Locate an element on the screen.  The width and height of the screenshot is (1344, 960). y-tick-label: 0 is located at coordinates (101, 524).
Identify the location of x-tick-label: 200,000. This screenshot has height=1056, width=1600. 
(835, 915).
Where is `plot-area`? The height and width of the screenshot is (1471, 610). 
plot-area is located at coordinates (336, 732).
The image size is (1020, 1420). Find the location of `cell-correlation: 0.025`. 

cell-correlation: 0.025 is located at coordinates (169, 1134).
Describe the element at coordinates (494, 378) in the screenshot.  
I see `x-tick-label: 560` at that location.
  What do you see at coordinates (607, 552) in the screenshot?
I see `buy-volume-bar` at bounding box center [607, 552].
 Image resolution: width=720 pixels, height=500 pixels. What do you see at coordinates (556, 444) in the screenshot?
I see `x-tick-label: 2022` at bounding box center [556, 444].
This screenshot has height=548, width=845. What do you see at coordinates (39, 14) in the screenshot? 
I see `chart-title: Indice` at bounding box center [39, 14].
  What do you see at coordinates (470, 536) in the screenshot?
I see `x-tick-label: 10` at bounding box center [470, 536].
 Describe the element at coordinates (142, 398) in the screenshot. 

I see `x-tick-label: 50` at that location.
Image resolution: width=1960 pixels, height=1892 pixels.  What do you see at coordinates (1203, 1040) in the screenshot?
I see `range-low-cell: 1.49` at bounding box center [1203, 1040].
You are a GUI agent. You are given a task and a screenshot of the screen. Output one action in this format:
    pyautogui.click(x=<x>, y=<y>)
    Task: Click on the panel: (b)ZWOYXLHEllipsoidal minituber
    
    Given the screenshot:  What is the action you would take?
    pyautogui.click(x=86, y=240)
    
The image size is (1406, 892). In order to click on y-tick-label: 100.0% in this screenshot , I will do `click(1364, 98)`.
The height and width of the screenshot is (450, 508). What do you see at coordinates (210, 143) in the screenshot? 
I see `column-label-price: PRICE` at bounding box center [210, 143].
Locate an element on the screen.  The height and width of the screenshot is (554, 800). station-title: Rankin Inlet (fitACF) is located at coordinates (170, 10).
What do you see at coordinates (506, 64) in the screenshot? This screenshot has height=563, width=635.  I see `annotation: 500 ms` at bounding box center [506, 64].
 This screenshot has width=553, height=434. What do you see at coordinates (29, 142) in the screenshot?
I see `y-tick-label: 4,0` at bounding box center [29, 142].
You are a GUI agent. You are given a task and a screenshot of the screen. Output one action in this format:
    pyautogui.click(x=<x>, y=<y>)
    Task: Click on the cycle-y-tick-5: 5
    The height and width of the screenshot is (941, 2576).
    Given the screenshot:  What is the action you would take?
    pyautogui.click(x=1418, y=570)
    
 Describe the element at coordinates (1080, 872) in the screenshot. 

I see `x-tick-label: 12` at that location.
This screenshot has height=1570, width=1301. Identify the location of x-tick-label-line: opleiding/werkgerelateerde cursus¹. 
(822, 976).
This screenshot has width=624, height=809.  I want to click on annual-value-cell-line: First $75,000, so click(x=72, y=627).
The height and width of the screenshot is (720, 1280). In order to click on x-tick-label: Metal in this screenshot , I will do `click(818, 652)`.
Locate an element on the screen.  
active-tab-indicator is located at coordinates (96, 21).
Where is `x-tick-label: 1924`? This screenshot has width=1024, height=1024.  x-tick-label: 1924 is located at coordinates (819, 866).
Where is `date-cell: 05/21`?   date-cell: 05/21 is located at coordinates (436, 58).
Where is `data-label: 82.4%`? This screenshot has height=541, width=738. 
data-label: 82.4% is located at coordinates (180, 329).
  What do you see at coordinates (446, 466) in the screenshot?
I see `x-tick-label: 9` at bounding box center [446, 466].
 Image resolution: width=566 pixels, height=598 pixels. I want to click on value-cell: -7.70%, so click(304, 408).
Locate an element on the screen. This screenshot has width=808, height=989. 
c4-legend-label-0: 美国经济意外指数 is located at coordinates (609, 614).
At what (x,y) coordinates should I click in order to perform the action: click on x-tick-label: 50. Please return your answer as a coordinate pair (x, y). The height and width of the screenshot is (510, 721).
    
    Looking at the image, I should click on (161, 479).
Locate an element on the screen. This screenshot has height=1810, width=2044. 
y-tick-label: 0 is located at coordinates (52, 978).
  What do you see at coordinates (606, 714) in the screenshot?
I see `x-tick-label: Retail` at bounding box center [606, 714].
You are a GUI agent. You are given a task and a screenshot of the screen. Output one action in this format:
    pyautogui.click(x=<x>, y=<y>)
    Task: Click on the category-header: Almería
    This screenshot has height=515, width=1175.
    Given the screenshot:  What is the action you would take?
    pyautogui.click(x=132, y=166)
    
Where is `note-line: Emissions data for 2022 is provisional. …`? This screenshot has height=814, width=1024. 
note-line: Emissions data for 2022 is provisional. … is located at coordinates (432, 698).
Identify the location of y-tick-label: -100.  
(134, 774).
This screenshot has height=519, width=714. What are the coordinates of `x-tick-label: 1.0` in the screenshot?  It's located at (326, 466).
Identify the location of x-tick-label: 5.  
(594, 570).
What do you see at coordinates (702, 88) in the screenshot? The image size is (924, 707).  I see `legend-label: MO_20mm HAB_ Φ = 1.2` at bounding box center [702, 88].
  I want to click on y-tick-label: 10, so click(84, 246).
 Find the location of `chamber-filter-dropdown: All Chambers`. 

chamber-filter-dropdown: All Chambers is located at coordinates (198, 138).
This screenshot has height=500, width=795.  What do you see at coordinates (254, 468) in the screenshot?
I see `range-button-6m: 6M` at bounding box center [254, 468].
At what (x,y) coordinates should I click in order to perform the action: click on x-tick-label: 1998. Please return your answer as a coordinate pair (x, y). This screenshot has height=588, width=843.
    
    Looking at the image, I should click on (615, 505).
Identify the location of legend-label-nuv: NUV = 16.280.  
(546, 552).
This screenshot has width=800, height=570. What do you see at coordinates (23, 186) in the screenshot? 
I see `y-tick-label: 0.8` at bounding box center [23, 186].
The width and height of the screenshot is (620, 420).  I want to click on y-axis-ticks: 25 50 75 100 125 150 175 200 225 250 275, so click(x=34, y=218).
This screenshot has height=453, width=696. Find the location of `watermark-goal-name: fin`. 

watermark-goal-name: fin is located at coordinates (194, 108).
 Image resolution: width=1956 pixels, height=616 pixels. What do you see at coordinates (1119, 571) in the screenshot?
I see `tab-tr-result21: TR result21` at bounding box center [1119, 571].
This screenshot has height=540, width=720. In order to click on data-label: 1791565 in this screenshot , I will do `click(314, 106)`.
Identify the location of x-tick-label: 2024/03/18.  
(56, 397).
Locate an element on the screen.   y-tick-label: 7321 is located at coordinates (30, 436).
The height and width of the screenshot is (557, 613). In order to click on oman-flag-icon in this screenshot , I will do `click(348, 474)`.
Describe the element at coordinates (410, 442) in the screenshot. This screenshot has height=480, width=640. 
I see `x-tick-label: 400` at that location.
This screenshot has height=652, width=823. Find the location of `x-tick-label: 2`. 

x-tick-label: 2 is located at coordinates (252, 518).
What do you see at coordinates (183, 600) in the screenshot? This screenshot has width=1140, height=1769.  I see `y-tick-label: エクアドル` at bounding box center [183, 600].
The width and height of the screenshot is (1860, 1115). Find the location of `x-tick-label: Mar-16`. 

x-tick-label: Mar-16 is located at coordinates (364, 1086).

------------------------------------

» **PROBLEM DETAILS**: Retype all of the lines above verbatim, keeping their original order, spacing, and line breaks.

» **RESPONSE AREA**:
Locate an element on the screen.  The width and height of the screenshot is (1344, 960). y-tick-label: 0 is located at coordinates (101, 524).
Identify the location of x-tick-label: 200,000. This screenshot has height=1056, width=1600. 
(835, 915).
Where is `plot-area`? The height and width of the screenshot is (1471, 610). 
plot-area is located at coordinates (336, 732).
The image size is (1020, 1420). Find the location of `cell-correlation: 0.025`. 

cell-correlation: 0.025 is located at coordinates (169, 1134).
Describe the element at coordinates (494, 378) in the screenshot.  
I see `x-tick-label: 560` at that location.
  What do you see at coordinates (607, 552) in the screenshot?
I see `buy-volume-bar` at bounding box center [607, 552].
 Image resolution: width=720 pixels, height=500 pixels. What do you see at coordinates (556, 444) in the screenshot?
I see `x-tick-label: 2022` at bounding box center [556, 444].
This screenshot has height=548, width=845. What do you see at coordinates (39, 14) in the screenshot? 
I see `chart-title: Indice` at bounding box center [39, 14].
  What do you see at coordinates (470, 536) in the screenshot?
I see `x-tick-label: 10` at bounding box center [470, 536].
 Describe the element at coordinates (142, 398) in the screenshot. 

I see `x-tick-label: 50` at that location.
Image resolution: width=1960 pixels, height=1892 pixels.  What do you see at coordinates (1203, 1040) in the screenshot?
I see `range-low-cell: 1.49` at bounding box center [1203, 1040].
You are a GUI agent. You are given a task and a screenshot of the screen. Output one action in this format:
    pyautogui.click(x=<x>, y=<y>)
    Task: Click on the panel: (b)ZWOYXLHEllipsoidal minituber
    
    Given the screenshot:  What is the action you would take?
    pyautogui.click(x=86, y=240)
    
The image size is (1406, 892). In order to click on y-tick-label: 100.0% in this screenshot , I will do `click(1364, 98)`.
The height and width of the screenshot is (450, 508). What do you see at coordinates (210, 143) in the screenshot? 
I see `column-label-price: PRICE` at bounding box center [210, 143].
Locate an element on the screen.  The height and width of the screenshot is (554, 800). station-title: Rankin Inlet (fitACF) is located at coordinates (170, 10).
What do you see at coordinates (506, 64) in the screenshot? This screenshot has height=563, width=635.  I see `annotation: 500 ms` at bounding box center [506, 64].
 This screenshot has width=553, height=434. What do you see at coordinates (29, 142) in the screenshot?
I see `y-tick-label: 4,0` at bounding box center [29, 142].
You are a GUI agent. You are given a task and a screenshot of the screen. Output one action in this format:
    pyautogui.click(x=<x>, y=<y>)
    Task: Click on the cycle-y-tick-5: 5
    The height and width of the screenshot is (941, 2576).
    Given the screenshot:  What is the action you would take?
    pyautogui.click(x=1418, y=570)
    
 Describe the element at coordinates (1080, 872) in the screenshot. 

I see `x-tick-label: 12` at that location.
This screenshot has height=1570, width=1301. Identify the location of x-tick-label-line: opleiding/werkgerelateerde cursus¹. 
(822, 976).
This screenshot has width=624, height=809.  I want to click on annual-value-cell-line: First $75,000, so click(x=72, y=627).
The height and width of the screenshot is (720, 1280). In order to click on x-tick-label: Metal in this screenshot , I will do `click(818, 652)`.
Locate an element on the screen.  
active-tab-indicator is located at coordinates (96, 21).
Where is `x-tick-label: 1924`? This screenshot has width=1024, height=1024.  x-tick-label: 1924 is located at coordinates (819, 866).
Where is `date-cell: 05/21`?   date-cell: 05/21 is located at coordinates (436, 58).
Where is `data-label: 82.4%`? This screenshot has height=541, width=738. 
data-label: 82.4% is located at coordinates (180, 329).
  What do you see at coordinates (446, 466) in the screenshot?
I see `x-tick-label: 9` at bounding box center [446, 466].
 Image resolution: width=566 pixels, height=598 pixels. I want to click on value-cell: -7.70%, so click(304, 408).
Locate an element on the screen. This screenshot has width=808, height=989. 
c4-legend-label-0: 美国经济意外指数 is located at coordinates (609, 614).
At what (x,y) coordinates should I click in order to perform the action: click on x-tick-label: 50. Please return your answer as a coordinate pair (x, y). The height and width of the screenshot is (510, 721).
    
    Looking at the image, I should click on (161, 479).
Locate an element on the screen. This screenshot has height=1810, width=2044. 
y-tick-label: 0 is located at coordinates (52, 978).
  What do you see at coordinates (606, 714) in the screenshot?
I see `x-tick-label: Retail` at bounding box center [606, 714].
You are a GUI agent. You are given a task and a screenshot of the screen. Output one action in this format:
    pyautogui.click(x=<x>, y=<y>)
    Task: Click on the category-header: Almería
    This screenshot has height=515, width=1175.
    Given the screenshot:  What is the action you would take?
    pyautogui.click(x=132, y=166)
    
Where is `note-line: Emissions data for 2022 is provisional. …`? This screenshot has height=814, width=1024. 
note-line: Emissions data for 2022 is provisional. … is located at coordinates (432, 698).
Identify the location of y-tick-label: -100.  
(134, 774).
This screenshot has height=519, width=714. What are the coordinates of `x-tick-label: 1.0` in the screenshot?  It's located at (326, 466).
Identify the location of x-tick-label: 5.  
(594, 570).
What do you see at coordinates (702, 88) in the screenshot? The image size is (924, 707).  I see `legend-label: MO_20mm HAB_ Φ = 1.2` at bounding box center [702, 88].
  I want to click on y-tick-label: 10, so click(84, 246).
 Find the location of `chamber-filter-dropdown: All Chambers`. 

chamber-filter-dropdown: All Chambers is located at coordinates (198, 138).
This screenshot has height=500, width=795.  What do you see at coordinates (254, 468) in the screenshot?
I see `range-button-6m: 6M` at bounding box center [254, 468].
At what (x,y) coordinates should I click in order to perform the action: click on x-tick-label: 1998. Please return your answer as a coordinate pair (x, y). This screenshot has height=588, width=843.
    
    Looking at the image, I should click on (615, 505).
Identify the location of legend-label-nuv: NUV = 16.280.  
(546, 552).
This screenshot has width=800, height=570. What do you see at coordinates (23, 186) in the screenshot? 
I see `y-tick-label: 0.8` at bounding box center [23, 186].
The width and height of the screenshot is (620, 420).  I want to click on y-axis-ticks: 25 50 75 100 125 150 175 200 225 250 275, so click(x=34, y=218).
This screenshot has height=453, width=696. Find the location of `watermark-goal-name: fin`. 

watermark-goal-name: fin is located at coordinates (194, 108).
 Image resolution: width=1956 pixels, height=616 pixels. What do you see at coordinates (1119, 571) in the screenshot?
I see `tab-tr-result21: TR result21` at bounding box center [1119, 571].
This screenshot has height=540, width=720. In order to click on data-label: 1791565 in this screenshot , I will do `click(314, 106)`.
Identify the location of x-tick-label: 2024/03/18.  
(56, 397).
Locate an element on the screen.   y-tick-label: 7321 is located at coordinates (30, 436).
The height and width of the screenshot is (557, 613). In order to click on oman-flag-icon in this screenshot , I will do `click(348, 474)`.
Describe the element at coordinates (410, 442) in the screenshot. This screenshot has height=480, width=640. 
I see `x-tick-label: 400` at that location.
This screenshot has height=652, width=823. Find the location of `x-tick-label: 2`. 

x-tick-label: 2 is located at coordinates (252, 518).
What do you see at coordinates (183, 600) in the screenshot? This screenshot has width=1140, height=1769.  I see `y-tick-label: エクアドル` at bounding box center [183, 600].
The width and height of the screenshot is (1860, 1115). Find the location of `x-tick-label: Mar-16`. 

x-tick-label: Mar-16 is located at coordinates (364, 1086).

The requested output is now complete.